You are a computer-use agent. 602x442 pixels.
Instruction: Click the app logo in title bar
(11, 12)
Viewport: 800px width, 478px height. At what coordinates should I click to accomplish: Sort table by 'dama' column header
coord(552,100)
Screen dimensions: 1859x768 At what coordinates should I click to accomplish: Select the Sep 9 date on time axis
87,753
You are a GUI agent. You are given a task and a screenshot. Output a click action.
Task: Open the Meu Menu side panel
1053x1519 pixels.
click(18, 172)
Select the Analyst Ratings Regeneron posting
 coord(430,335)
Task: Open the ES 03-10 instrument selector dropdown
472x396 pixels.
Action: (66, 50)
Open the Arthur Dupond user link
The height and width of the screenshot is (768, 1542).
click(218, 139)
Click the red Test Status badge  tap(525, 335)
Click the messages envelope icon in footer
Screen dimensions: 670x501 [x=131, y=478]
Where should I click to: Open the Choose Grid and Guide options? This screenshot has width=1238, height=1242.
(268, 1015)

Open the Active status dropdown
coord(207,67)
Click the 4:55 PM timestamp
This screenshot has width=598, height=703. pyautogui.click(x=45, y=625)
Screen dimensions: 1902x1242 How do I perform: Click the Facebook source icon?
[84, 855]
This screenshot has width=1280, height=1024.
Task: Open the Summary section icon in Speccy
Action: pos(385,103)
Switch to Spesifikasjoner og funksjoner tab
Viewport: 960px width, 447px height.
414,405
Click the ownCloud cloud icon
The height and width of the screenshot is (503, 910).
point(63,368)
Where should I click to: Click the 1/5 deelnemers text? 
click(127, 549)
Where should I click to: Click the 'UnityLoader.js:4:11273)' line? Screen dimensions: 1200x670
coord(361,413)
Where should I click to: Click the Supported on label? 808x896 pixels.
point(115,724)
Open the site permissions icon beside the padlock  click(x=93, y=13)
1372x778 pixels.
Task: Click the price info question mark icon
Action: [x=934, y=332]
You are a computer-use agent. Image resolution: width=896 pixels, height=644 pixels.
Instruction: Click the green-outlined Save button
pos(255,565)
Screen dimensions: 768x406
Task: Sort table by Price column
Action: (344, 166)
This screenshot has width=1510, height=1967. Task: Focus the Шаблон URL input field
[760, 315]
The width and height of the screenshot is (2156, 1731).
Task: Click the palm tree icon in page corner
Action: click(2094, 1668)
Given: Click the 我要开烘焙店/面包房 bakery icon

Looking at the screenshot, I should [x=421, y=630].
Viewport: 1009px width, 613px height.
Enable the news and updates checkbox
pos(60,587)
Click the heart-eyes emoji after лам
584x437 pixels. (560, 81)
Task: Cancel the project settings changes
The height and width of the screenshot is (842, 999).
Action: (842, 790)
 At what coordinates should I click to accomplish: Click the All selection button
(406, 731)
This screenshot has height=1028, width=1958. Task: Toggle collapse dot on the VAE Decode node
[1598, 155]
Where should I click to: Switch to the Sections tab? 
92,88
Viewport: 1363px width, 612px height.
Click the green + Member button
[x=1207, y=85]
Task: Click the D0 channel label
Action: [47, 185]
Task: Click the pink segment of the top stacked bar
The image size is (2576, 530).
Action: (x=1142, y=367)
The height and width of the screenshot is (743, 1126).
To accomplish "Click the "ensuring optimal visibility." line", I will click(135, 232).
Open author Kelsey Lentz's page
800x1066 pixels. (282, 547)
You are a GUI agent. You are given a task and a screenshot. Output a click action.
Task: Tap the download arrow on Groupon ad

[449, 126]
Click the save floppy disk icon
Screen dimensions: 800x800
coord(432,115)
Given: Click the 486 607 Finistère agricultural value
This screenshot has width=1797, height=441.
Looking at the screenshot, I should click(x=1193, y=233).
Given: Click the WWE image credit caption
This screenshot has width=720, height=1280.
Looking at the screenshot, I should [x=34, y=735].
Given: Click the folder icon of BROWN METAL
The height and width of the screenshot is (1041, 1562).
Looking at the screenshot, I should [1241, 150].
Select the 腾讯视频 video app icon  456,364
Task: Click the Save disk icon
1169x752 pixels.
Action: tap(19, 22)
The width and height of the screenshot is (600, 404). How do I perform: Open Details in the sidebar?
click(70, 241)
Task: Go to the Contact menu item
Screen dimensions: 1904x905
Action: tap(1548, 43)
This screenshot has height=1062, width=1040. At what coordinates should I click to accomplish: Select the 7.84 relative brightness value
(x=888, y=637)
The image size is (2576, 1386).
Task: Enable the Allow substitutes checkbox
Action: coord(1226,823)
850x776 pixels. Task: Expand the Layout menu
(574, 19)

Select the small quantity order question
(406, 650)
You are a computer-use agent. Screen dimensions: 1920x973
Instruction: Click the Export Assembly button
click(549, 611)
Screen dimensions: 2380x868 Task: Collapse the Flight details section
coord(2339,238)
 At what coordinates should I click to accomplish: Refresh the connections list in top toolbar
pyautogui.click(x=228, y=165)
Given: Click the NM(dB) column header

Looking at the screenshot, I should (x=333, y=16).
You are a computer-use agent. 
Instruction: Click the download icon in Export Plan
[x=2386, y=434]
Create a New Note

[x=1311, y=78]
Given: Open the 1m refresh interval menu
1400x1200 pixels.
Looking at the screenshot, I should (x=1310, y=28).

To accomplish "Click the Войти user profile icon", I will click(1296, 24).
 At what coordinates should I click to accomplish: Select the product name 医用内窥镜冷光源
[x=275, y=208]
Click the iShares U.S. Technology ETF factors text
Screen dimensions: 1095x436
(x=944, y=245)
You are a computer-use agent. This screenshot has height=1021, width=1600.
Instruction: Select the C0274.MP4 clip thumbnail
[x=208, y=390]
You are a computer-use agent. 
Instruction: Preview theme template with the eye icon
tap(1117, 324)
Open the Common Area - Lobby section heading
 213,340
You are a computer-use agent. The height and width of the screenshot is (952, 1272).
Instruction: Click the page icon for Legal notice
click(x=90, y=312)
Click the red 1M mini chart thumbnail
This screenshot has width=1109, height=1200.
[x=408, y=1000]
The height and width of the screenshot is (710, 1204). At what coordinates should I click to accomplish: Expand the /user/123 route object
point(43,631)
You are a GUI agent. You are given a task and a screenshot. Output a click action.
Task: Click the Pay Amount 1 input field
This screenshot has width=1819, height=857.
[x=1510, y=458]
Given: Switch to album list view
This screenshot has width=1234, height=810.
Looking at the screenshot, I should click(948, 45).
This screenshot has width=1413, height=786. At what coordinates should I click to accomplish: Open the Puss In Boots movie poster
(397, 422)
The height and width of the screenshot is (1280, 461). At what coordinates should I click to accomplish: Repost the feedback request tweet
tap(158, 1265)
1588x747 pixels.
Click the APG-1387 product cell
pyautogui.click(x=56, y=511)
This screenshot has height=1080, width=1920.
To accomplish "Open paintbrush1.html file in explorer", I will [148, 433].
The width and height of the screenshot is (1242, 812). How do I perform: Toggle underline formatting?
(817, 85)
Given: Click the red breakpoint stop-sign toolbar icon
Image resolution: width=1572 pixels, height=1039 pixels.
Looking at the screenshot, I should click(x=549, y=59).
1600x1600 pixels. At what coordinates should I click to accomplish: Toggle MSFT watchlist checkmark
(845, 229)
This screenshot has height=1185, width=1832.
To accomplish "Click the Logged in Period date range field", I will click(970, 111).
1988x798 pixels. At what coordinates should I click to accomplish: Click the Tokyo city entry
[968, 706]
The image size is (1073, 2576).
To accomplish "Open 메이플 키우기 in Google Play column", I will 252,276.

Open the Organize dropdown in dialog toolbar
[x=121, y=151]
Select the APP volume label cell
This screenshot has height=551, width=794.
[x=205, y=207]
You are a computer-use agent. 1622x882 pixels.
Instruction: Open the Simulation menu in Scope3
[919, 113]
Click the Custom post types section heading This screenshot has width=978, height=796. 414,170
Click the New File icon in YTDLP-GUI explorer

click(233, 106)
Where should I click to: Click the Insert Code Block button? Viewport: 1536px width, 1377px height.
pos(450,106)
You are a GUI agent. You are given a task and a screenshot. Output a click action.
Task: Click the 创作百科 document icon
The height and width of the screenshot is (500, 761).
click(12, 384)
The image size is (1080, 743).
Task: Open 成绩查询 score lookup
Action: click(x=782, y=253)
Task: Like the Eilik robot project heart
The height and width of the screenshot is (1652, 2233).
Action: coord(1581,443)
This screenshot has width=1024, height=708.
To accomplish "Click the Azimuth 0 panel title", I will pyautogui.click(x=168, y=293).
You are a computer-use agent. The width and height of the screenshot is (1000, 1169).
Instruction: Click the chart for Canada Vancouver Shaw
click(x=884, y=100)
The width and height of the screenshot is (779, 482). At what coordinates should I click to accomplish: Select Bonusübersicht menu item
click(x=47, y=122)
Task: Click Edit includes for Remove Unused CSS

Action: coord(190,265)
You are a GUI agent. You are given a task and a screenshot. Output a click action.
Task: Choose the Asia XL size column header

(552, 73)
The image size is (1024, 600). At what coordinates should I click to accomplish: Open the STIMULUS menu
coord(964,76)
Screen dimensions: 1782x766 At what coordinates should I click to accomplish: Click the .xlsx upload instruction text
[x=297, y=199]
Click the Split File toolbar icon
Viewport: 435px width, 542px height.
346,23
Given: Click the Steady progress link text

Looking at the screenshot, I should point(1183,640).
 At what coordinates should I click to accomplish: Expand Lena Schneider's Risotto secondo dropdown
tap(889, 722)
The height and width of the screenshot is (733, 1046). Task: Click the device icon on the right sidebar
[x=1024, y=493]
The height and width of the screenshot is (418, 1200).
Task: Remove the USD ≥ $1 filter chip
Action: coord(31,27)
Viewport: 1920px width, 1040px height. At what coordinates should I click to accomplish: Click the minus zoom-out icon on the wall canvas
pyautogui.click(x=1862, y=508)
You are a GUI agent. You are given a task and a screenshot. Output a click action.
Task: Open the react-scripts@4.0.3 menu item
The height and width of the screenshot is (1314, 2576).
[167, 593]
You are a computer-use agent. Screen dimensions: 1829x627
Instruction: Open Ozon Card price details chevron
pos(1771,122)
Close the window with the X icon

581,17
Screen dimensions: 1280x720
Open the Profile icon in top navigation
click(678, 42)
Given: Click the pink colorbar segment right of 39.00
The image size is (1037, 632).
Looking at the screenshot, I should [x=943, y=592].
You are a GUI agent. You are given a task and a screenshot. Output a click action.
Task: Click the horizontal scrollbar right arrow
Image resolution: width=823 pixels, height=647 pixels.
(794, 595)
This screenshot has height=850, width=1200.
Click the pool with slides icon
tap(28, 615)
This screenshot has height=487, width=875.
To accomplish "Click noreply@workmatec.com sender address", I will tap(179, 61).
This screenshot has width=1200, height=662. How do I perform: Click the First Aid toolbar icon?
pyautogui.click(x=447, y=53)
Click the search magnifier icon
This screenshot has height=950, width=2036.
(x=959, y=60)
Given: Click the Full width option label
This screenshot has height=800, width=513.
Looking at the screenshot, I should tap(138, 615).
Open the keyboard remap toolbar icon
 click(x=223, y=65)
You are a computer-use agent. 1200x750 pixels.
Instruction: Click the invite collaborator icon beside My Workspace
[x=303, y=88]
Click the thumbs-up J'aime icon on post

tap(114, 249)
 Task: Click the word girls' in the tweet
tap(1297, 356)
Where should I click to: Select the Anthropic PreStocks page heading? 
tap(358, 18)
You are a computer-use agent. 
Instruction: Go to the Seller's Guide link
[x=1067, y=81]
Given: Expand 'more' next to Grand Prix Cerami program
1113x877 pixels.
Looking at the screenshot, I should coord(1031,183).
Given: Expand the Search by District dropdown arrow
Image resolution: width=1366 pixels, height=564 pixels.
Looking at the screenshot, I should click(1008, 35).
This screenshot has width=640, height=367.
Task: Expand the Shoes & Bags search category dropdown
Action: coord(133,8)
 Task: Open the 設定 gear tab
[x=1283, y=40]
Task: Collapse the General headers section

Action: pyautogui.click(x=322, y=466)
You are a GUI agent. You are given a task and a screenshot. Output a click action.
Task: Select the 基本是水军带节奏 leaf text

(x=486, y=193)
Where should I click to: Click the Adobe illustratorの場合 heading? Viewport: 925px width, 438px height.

********************

Try it: From the line that contains "Task: Open the 設定 gear tab" down to the last line of the listing above, repeat each line exactly, and include nothing else.

Finished exercise:
 Task: Open the 設定 gear tab
[x=1283, y=40]
Task: Collapse the General headers section

Action: pyautogui.click(x=322, y=466)
You are a GUI agent. You are given a task and a screenshot. Output a click action.
Task: Select the 基本是水军带节奏 leaf text

(x=486, y=193)
Where should I click to: Click the Adobe illustratorの場合 heading? Viewport: 925px width, 438px height.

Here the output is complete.